A global sanction search is the process of checking people, companies, and transactions against government-maintained lists of parties subject to economic restrictions. Organizations run these searches to avoid doing business with individuals or entities linked to terrorism financing, money laundering, weapons proliferation, or human rights abuses. Getting this wrong carries real consequences: in 2026 alone, OFAC levied over $6.6 million in penalties across just three enforcement actions in the first few months of the year.
At its core, a sanction search compares identifying information you have about a customer, vendor, or counterparty against databases of restricted parties. The data points fed into the search typically include names, aliases, dates of birth, addresses, national identification numbers, and entity names. Screening software then runs this information against sanctions lists maintained by governments and international bodies around the world.

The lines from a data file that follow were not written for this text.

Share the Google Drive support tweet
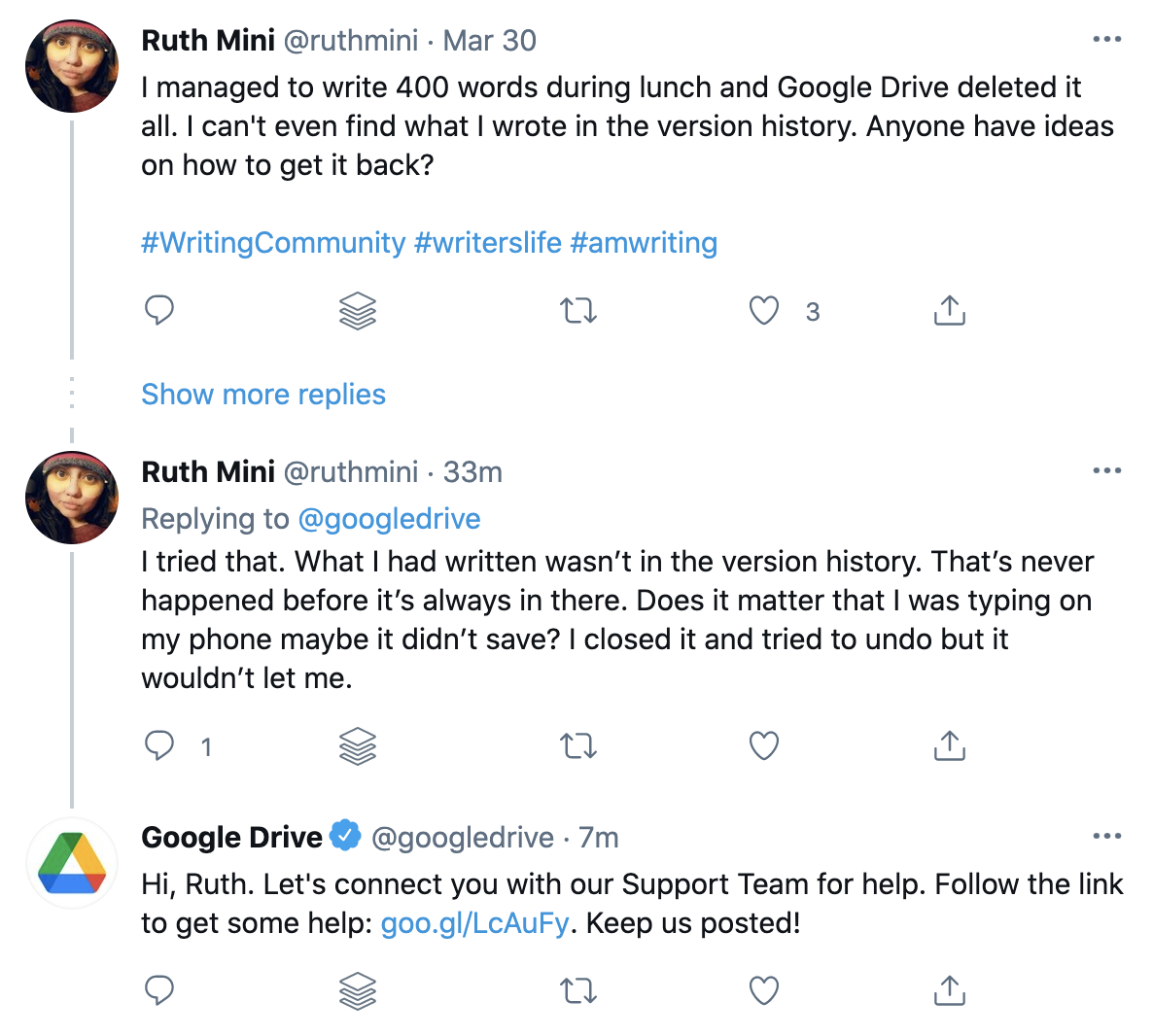The height and width of the screenshot is (1036, 1153). (x=949, y=989)
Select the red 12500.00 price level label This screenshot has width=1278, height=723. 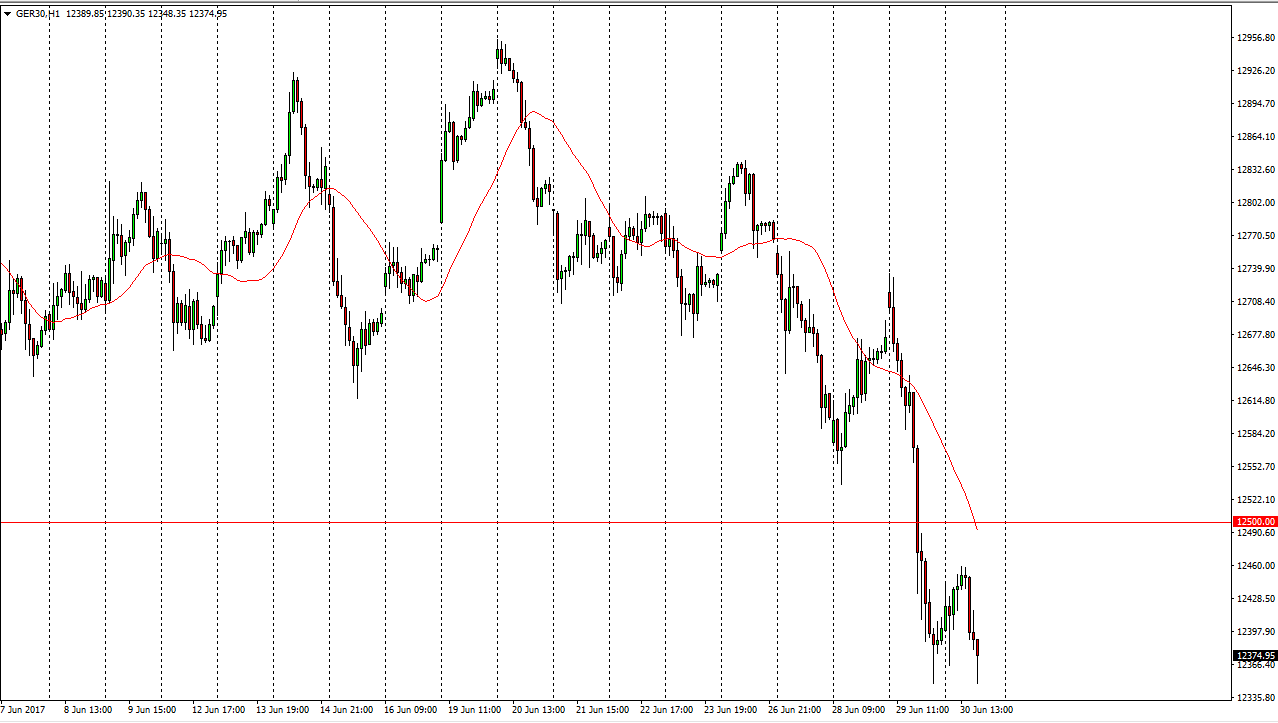[x=1255, y=522]
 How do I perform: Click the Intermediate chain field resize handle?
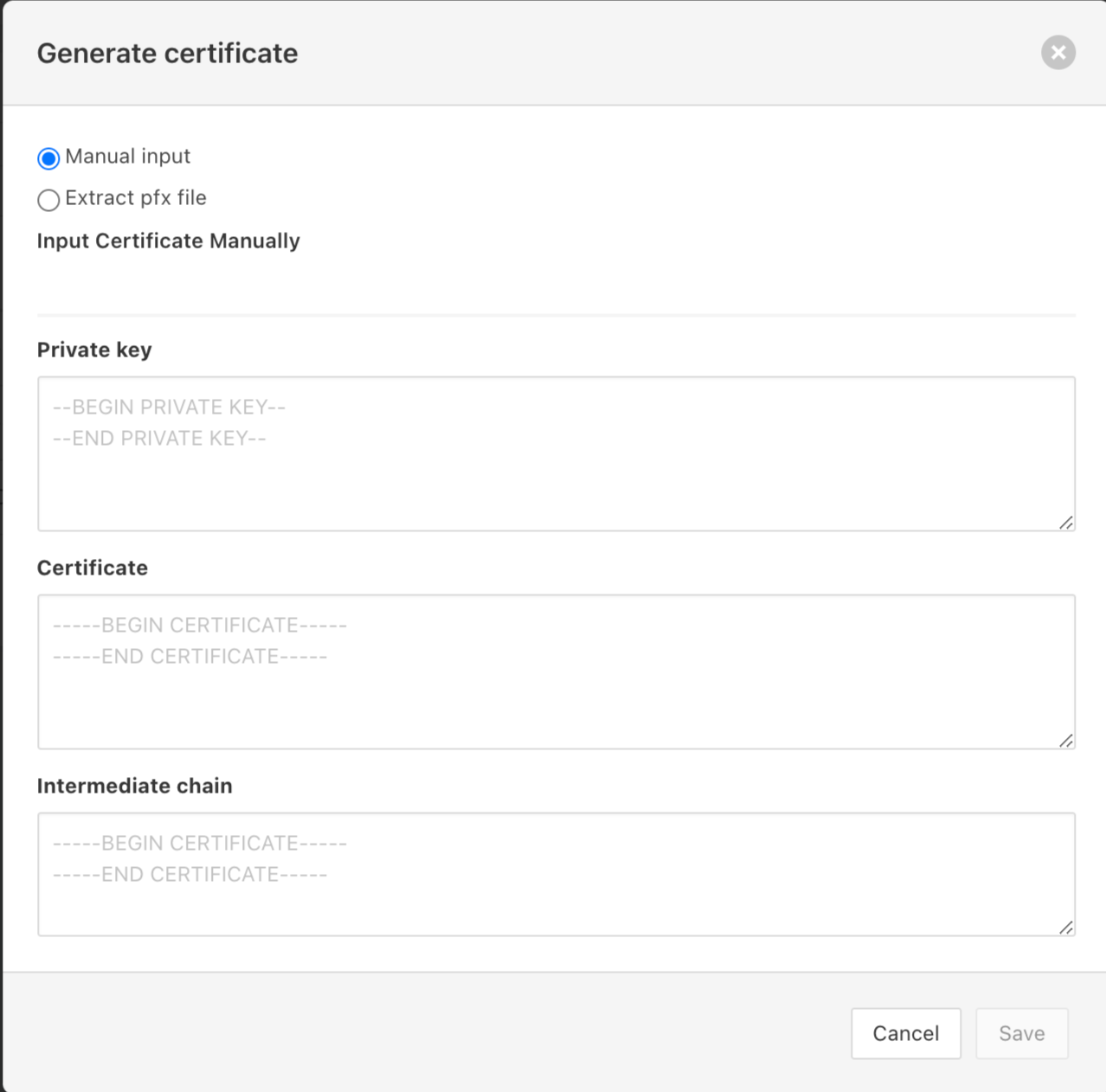tap(1066, 928)
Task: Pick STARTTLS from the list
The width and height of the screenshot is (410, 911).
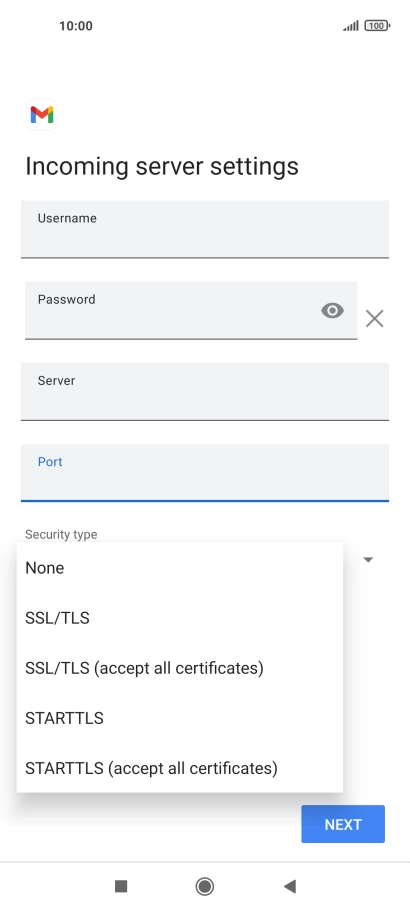Action: tap(179, 718)
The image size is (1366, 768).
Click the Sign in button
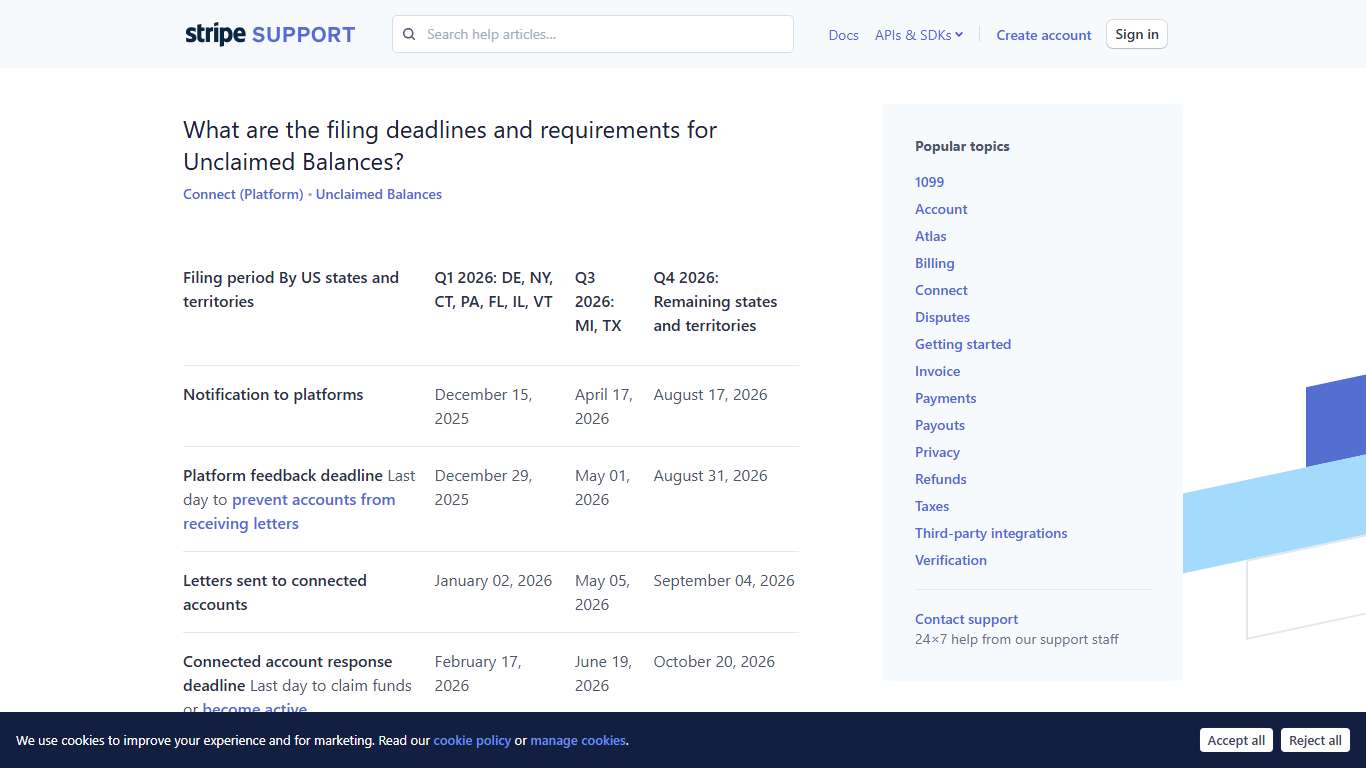point(1136,33)

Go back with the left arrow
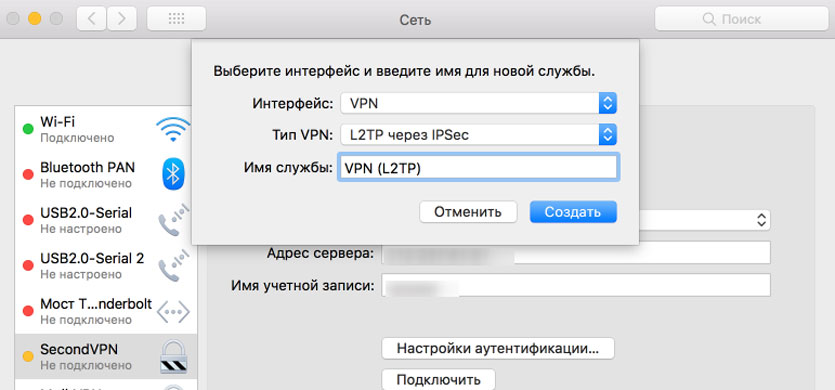92,20
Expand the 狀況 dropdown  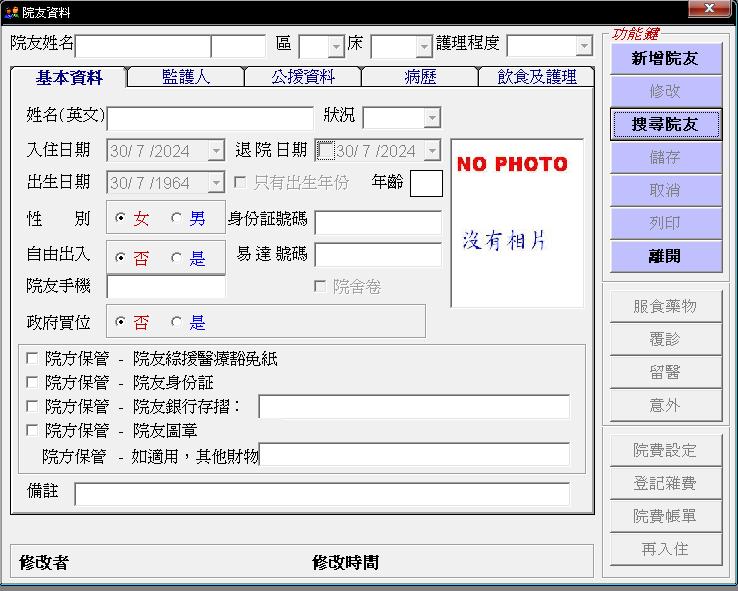coord(431,118)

The challenge is that sanctioned parties don’t always appear under a single, consistent spelling. A person’s name might be transliterated differently from Arabic or Cyrillic script, or an entity might operate under various trade names across jurisdictions. Screening tools address this through fuzzy matching algorithms that flag near-matches based on phonetic similarity and character variation. The U.S. government’s own Consolidated Screening List search engine, for example, includes a fuzzy name search that returns scored results for names that closely but don’t exactly match the query.1International Trade Administration. Consolidated Screening List
Screening isn’t a one-time event. Organizations run checks at multiple points: during customer onboarding, before processing transactions, and on an ongoing basis as sanctions lists are updated. OFAC alone updates the SDN List frequently, and a customer who was clean last month could be designated tomorrow.
Federal law requires financial institutions to maintain risk-based programs designed to prevent money laundering and terrorism financing. The Anti-Money Laundering Act of 2020 formalized these obligations under what’s now called the AML/CFT framework, and sanctions screening sits at the center of that compliance structure.2Federal Deposit Insurance Corporation. Anti-Money Laundering / Countering the Financing of Terrorism (AML/CFT) Failing to screen doesn’t just create regulatory risk. Processing a transaction with a sanctioned party can trigger asset freezes, federal investigations, and penalties that dwarf whatever the underlying transaction was worth.
Beyond legal exposure, there’s a reputational dimension that compliance officers think about constantly. A single publicized sanctions violation can damage relationships with correspondent banks, spook investors, and attract the kind of regulatory scrutiny that takes years to shake. The organizations that treat screening as a checkbox exercise rather than a genuine risk-management tool are the ones that end up in OFAC’s enforcement database.
No single master list covers every sanctioned party worldwide. Instead, different governments and international bodies maintain their own lists, and a thorough global search checks against several of them.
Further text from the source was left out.